***** Records supplied *****

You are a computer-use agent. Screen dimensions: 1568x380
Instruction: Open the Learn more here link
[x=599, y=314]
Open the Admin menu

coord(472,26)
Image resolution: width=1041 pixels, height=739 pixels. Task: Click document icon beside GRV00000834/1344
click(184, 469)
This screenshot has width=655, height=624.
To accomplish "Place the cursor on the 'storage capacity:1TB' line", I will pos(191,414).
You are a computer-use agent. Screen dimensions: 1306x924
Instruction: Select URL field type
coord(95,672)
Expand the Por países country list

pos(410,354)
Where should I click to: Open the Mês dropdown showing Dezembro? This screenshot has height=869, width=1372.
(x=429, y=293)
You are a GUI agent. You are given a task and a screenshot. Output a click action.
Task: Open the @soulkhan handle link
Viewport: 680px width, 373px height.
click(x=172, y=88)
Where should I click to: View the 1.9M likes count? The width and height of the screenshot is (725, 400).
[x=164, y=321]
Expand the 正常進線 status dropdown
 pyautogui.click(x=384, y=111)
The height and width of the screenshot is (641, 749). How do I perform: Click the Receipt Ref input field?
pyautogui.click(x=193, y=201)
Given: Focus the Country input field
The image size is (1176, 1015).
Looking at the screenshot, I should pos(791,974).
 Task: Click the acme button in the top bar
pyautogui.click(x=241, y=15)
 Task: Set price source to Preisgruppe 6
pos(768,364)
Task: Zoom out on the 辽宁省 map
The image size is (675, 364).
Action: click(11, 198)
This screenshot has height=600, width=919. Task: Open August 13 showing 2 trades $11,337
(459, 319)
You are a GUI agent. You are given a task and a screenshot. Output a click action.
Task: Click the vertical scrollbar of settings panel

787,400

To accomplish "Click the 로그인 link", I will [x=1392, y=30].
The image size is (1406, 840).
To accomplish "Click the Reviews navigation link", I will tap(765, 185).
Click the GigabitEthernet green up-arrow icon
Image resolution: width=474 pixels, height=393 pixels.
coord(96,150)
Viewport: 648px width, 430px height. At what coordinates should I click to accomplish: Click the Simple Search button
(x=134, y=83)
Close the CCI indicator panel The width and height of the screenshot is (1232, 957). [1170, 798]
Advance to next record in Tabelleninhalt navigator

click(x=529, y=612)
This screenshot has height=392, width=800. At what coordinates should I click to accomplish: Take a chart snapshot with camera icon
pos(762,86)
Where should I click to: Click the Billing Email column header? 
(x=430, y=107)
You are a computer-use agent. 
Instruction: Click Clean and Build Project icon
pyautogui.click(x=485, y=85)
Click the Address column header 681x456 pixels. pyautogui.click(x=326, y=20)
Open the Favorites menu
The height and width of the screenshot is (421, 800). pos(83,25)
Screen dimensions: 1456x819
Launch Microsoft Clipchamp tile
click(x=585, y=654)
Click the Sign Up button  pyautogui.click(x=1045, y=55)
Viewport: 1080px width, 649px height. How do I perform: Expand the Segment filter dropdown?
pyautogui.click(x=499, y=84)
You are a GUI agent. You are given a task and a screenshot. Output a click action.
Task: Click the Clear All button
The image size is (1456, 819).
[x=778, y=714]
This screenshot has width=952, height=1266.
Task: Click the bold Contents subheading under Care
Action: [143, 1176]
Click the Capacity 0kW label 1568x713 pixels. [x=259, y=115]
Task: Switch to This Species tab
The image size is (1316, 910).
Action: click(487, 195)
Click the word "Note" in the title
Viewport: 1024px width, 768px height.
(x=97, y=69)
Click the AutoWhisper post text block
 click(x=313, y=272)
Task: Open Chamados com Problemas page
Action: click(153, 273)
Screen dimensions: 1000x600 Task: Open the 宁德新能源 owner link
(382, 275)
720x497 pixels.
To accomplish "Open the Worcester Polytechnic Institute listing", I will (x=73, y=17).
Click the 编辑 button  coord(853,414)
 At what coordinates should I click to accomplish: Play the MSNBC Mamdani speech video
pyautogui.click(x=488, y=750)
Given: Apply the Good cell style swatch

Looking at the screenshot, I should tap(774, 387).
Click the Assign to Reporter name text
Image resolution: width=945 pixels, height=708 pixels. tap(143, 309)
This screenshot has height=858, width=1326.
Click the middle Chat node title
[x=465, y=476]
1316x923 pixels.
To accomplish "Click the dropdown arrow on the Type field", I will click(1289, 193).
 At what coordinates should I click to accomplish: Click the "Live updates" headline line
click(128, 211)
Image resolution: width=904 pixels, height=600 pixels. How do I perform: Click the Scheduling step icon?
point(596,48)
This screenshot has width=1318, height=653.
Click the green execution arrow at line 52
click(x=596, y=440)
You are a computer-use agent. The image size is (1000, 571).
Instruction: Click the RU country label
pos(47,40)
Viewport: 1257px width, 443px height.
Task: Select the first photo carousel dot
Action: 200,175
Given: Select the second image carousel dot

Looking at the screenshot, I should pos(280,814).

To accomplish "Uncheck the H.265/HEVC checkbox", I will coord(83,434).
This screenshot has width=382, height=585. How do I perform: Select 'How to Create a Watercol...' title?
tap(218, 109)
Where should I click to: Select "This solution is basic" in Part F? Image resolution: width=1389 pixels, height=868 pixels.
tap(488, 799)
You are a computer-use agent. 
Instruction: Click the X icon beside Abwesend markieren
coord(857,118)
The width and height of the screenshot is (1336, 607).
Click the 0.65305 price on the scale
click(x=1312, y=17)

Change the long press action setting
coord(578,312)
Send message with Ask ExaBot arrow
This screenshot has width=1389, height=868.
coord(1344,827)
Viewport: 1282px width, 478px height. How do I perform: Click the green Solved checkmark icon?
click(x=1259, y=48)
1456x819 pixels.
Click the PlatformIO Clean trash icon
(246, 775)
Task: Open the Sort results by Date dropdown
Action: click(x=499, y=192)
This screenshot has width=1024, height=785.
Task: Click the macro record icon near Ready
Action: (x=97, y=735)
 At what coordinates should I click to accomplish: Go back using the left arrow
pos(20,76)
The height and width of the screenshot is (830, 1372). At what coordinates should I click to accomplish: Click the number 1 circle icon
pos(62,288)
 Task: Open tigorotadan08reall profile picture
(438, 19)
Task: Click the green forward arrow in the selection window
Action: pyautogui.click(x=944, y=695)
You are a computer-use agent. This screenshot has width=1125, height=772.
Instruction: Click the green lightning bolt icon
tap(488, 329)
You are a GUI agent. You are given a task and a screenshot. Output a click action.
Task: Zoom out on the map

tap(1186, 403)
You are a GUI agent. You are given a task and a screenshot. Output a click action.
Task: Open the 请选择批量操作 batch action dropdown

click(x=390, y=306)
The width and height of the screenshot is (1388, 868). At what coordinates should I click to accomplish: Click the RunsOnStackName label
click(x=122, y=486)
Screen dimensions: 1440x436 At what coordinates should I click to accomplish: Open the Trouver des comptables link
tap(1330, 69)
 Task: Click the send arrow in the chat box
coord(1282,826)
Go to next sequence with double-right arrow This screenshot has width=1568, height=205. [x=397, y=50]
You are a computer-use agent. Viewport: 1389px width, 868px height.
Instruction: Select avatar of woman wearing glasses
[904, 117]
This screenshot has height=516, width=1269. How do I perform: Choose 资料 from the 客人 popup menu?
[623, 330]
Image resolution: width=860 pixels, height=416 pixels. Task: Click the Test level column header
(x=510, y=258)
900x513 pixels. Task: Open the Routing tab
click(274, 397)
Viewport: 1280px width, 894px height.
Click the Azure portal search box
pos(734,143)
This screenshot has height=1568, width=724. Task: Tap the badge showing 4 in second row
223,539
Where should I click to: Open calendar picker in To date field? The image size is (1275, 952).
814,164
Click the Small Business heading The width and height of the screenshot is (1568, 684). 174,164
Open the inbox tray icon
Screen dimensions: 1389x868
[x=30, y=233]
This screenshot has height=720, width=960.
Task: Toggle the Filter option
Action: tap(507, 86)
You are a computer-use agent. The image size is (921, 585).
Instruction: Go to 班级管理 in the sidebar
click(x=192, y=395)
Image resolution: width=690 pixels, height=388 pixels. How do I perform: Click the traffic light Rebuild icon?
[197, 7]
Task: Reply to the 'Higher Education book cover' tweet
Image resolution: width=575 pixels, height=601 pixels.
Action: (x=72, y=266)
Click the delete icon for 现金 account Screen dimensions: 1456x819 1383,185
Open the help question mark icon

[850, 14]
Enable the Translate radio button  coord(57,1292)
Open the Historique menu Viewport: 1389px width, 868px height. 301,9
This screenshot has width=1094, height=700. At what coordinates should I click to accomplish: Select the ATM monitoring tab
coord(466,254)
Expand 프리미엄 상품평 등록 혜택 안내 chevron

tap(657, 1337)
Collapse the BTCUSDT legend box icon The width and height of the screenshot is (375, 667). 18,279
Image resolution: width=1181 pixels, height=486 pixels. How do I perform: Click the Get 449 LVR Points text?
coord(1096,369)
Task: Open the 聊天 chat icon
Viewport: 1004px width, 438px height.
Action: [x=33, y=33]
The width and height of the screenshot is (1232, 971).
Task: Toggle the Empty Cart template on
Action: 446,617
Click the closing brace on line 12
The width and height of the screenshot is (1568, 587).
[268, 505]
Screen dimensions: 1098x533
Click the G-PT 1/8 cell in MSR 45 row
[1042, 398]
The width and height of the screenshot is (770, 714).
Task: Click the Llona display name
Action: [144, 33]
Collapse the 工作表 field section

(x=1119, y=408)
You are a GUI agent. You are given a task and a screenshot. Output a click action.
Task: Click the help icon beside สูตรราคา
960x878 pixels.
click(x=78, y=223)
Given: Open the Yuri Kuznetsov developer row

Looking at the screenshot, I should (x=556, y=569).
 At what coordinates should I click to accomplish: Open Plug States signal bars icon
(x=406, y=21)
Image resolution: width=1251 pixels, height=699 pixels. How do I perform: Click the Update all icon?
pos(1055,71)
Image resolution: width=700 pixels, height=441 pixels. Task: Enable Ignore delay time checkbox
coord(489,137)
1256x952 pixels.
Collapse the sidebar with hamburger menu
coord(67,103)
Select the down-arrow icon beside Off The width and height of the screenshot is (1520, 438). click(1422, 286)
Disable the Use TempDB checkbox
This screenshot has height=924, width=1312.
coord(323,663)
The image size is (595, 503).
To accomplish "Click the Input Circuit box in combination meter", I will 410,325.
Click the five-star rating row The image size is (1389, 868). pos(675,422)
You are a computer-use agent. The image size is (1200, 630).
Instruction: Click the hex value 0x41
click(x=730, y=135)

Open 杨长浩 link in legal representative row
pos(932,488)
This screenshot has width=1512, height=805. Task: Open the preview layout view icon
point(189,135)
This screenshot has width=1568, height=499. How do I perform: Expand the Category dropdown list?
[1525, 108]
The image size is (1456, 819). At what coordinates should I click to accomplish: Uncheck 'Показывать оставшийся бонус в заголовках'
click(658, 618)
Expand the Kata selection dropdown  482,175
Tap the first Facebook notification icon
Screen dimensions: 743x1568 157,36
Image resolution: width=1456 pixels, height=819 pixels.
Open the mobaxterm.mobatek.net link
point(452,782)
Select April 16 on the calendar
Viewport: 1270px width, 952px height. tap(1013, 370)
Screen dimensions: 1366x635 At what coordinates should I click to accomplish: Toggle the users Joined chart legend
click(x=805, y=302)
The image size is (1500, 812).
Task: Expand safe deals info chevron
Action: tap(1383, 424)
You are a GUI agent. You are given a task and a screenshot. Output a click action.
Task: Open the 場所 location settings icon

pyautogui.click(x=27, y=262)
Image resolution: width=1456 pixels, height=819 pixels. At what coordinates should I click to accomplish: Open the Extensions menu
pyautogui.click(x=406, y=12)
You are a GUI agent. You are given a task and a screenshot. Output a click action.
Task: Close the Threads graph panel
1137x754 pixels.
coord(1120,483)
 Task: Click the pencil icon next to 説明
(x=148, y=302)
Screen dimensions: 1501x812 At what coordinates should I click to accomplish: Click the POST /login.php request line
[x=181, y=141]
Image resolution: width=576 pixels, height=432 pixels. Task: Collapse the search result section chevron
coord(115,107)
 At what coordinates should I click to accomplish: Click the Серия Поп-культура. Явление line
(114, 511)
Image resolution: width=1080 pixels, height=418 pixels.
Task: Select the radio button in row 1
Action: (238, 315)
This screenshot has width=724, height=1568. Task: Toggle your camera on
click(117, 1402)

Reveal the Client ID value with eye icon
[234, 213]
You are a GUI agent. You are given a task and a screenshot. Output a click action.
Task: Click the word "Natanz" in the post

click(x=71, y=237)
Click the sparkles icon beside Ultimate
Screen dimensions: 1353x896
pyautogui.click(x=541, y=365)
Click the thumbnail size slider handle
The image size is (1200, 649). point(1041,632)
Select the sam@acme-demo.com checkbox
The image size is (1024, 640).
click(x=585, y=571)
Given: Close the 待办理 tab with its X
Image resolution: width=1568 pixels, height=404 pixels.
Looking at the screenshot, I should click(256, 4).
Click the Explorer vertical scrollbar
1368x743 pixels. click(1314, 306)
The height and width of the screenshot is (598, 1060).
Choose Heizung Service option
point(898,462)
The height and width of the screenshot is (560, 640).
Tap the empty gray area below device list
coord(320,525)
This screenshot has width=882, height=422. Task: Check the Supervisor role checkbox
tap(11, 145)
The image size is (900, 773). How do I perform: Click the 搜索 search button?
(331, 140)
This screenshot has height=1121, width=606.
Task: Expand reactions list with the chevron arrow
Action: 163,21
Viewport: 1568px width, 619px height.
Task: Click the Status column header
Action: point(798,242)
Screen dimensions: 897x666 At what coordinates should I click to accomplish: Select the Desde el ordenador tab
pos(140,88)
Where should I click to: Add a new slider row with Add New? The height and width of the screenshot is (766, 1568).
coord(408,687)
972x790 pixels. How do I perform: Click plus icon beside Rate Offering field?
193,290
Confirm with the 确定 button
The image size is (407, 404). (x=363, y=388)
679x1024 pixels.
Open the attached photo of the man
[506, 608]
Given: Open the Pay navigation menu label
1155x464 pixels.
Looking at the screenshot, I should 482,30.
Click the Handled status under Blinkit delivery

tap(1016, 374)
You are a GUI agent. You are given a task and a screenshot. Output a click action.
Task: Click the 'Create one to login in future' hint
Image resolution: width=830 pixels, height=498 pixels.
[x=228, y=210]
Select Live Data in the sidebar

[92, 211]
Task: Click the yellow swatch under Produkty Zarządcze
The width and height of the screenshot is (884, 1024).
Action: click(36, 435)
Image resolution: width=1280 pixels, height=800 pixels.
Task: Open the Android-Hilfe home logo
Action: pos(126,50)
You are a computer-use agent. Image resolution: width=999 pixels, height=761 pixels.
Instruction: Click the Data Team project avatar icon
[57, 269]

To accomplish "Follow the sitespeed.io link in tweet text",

*****

What to work on:
Reproduce the data word for word, beginning at the line that contains "Screen dimensions: 1098x533" and stopping after the line that contains "(x=1119, y=408)".

Completed task:
Screen dimensions: 1098x533
Click the G-PT 1/8 cell in MSR 45 row
[1042, 398]
The width and height of the screenshot is (770, 714).
Task: Click the Llona display name
Action: [144, 33]
Collapse the 工作表 field section

(x=1119, y=408)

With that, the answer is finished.